> Written request 1: According to the Inception article, who offers Dom the chance to return home to his children?
* Begin Article *
So why, on its surface, does Inception seem like such a lackluster film? Consider the plot. Dom Cobb (Leonardo DiCaprio) is the son of Miles Cobb (Michael Caine), an esteemed academic who pioneered a technology that allows multiple people to enter and control the dreams of others. This technology is primarily used by the military for lifelike tactical training sessions, but a handful of artists and criminals also utilize its innovative concepts. Miles Cobb teaches his son everything he knows about the architecture of dreamspace, but this knowledge ultimately proves unprofitable in the real world, so Dom exploits the technology's criminal capabilities: entering the dreams of targets with top secret information in order to unknowingly extract that insider knowledge from their deepest subconscious. It's the corporate spying of the future, and to pull it off, Dom uses a team of skilled professionals, including architects, who build the perplexing dream worlds in which the targets and their subconscious projections (violent, uncontrollable humanoid characters who at any moment can interfere with the extractors' plans or alert the dreamer that he is dreaming) get lost; forgers, chameleons who can convincingly mimic persons from the real world within the dreamspace; and lookouts who guard the sleeping bodies during the dreaming process. The lookout, in addition to keeping the bodies safe from outside interference, is also responsible for administering "kicks," physical cues that awaken the dreamers. Proper timing of the kicks is important both to allow the awoken extractors a chance to make a getaway before the target awakens and to insure that the extractors do not get stuck in the various levels of their dreams.

In the course of his criminal escapades, Dom meets and marries Mal (Marion Cotillard), a sweet, beautiful French woman who is also a skilled extractor. They have two children: Philippa and James. One day they decide to do some recreational experimentation with the dream technology. They enter Mal's dream, then they enter dreams within dreams, and then they enter limbo, "unconstructed dream space," the place where people go when they die in dreams but fail to wake up. (Dying in a dream, it's pointed out early on in the film, typically causes the dreamer to snap awake--but not always.) Within limbo, they build dream homes, skyscrapers, cathedrals, shorelines. They create their perfect version of the universe, and Mal convinces herself that it is reality. Dom, wishing to return to the real world, manages to convince her that their surroundings are a fiction, and after nearly fifty years in limbo (dream time is longer than time in reality, and dream within dream within dream time is exponentially longer), they lie their heads on a train track and commit suicide, finally waking from their long, complicated dream excursion.

Mal, however, becomes convinced that even after awaking she is still in a dream, so she contrives a suicide designed to ensure that Dom will follow her into the final reality. Throwing up legal obstacles that will guarantee a horrible future for Dom if he doesn't enter a suicide pact with her, Mal leaps from a hotel room window and plunges to her death. Dom does not follow, and he is charged with her murder. He flees the country, leaving the kids behind, and spends the next two years desperately searching for a way to be reunited with them. When a powerful Japanese businessman, Saito (Ken Watanabe), offers Dom an opportunity to fix all his mistakes and return to his home and his kids, he leaps at the idea. The task: rather than extract information, he must implant in the mind of Robert Fischer, Jr. (Cillian Murphy), a corporate heir, that the young man will dissolve his dying father's monopolistic empire. With this mission, known as inception rather than extraction, successfully completed, Saito will make a phone call that will fix everything.
* End Article *
* Begin Records for this exercise *
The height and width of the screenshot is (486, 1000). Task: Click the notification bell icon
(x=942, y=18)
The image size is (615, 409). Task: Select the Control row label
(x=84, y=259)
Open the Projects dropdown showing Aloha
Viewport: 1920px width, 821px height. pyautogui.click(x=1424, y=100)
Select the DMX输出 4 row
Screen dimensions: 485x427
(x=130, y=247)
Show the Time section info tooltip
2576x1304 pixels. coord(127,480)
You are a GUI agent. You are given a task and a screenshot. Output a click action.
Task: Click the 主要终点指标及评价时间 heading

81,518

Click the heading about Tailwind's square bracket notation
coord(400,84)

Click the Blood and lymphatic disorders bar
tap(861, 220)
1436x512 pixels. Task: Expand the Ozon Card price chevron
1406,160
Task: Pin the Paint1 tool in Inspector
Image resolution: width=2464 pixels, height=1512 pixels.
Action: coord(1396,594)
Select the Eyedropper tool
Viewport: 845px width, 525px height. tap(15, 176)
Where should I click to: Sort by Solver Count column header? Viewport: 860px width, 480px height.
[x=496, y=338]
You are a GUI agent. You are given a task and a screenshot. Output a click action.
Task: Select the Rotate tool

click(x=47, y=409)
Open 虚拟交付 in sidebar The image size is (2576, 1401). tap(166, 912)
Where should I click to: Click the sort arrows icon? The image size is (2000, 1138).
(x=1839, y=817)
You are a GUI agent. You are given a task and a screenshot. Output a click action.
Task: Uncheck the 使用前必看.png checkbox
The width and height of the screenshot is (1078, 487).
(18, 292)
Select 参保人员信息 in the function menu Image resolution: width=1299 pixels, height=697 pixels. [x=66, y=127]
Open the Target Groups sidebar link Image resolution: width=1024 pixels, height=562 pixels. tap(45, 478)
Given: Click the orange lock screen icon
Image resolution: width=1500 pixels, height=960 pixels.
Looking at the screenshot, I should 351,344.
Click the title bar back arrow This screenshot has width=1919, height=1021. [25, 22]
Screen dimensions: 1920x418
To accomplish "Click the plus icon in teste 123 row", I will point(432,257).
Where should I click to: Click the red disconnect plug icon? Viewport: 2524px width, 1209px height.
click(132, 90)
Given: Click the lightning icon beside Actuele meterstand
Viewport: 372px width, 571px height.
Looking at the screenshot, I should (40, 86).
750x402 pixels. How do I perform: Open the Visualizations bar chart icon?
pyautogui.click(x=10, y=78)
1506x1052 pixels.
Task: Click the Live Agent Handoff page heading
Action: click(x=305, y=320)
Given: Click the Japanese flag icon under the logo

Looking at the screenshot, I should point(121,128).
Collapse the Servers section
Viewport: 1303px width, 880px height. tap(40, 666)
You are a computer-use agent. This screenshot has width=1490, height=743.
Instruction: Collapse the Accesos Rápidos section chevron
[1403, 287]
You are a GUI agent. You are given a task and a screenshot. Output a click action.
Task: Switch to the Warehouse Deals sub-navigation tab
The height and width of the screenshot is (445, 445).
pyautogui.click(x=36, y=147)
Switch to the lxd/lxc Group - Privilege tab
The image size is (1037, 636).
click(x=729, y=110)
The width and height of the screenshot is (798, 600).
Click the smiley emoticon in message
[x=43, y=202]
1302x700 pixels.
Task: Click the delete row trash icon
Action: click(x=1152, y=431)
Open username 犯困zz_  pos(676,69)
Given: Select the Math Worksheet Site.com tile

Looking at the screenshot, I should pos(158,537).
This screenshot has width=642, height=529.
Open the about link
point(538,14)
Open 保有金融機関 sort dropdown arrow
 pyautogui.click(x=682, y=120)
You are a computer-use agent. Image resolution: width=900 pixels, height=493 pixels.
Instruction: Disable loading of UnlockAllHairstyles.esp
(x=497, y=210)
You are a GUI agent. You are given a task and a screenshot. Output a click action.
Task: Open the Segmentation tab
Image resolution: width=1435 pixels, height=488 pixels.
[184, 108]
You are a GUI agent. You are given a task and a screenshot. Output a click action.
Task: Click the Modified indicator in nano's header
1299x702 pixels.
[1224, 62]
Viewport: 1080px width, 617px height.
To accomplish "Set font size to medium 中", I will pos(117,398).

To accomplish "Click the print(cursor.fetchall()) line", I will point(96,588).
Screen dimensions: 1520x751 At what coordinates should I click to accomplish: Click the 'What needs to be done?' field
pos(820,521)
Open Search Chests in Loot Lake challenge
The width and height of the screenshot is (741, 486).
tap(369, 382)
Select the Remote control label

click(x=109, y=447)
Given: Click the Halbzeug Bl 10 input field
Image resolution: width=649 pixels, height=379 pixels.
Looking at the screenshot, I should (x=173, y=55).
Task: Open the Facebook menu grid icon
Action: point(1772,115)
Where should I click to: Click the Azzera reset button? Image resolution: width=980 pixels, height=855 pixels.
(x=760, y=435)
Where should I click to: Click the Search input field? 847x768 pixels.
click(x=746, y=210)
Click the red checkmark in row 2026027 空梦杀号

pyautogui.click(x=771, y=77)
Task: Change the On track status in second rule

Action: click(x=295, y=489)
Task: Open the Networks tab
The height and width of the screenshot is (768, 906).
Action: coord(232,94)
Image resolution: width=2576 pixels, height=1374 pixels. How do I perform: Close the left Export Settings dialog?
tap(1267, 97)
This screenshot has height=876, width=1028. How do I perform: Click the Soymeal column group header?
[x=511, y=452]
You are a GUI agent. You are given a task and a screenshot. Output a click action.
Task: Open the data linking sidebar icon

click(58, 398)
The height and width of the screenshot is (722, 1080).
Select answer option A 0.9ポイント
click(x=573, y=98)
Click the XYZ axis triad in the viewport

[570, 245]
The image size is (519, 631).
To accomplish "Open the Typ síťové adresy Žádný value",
* End Records for this exercise *
> Written request 2: Reproduce verbatim everything in the records from the line containing "Open 虚拟交付 in" down to the line containing "(x=1839, y=817)", including both of those lines.

> Full answer 1: Saito, a powerful Japanese businessman.

> Full answer 2:
Open 虚拟交付 in sidebar The image size is (2576, 1401). tap(166, 912)
Where should I click to: Click the sort arrows icon? The image size is (2000, 1138).
(x=1839, y=817)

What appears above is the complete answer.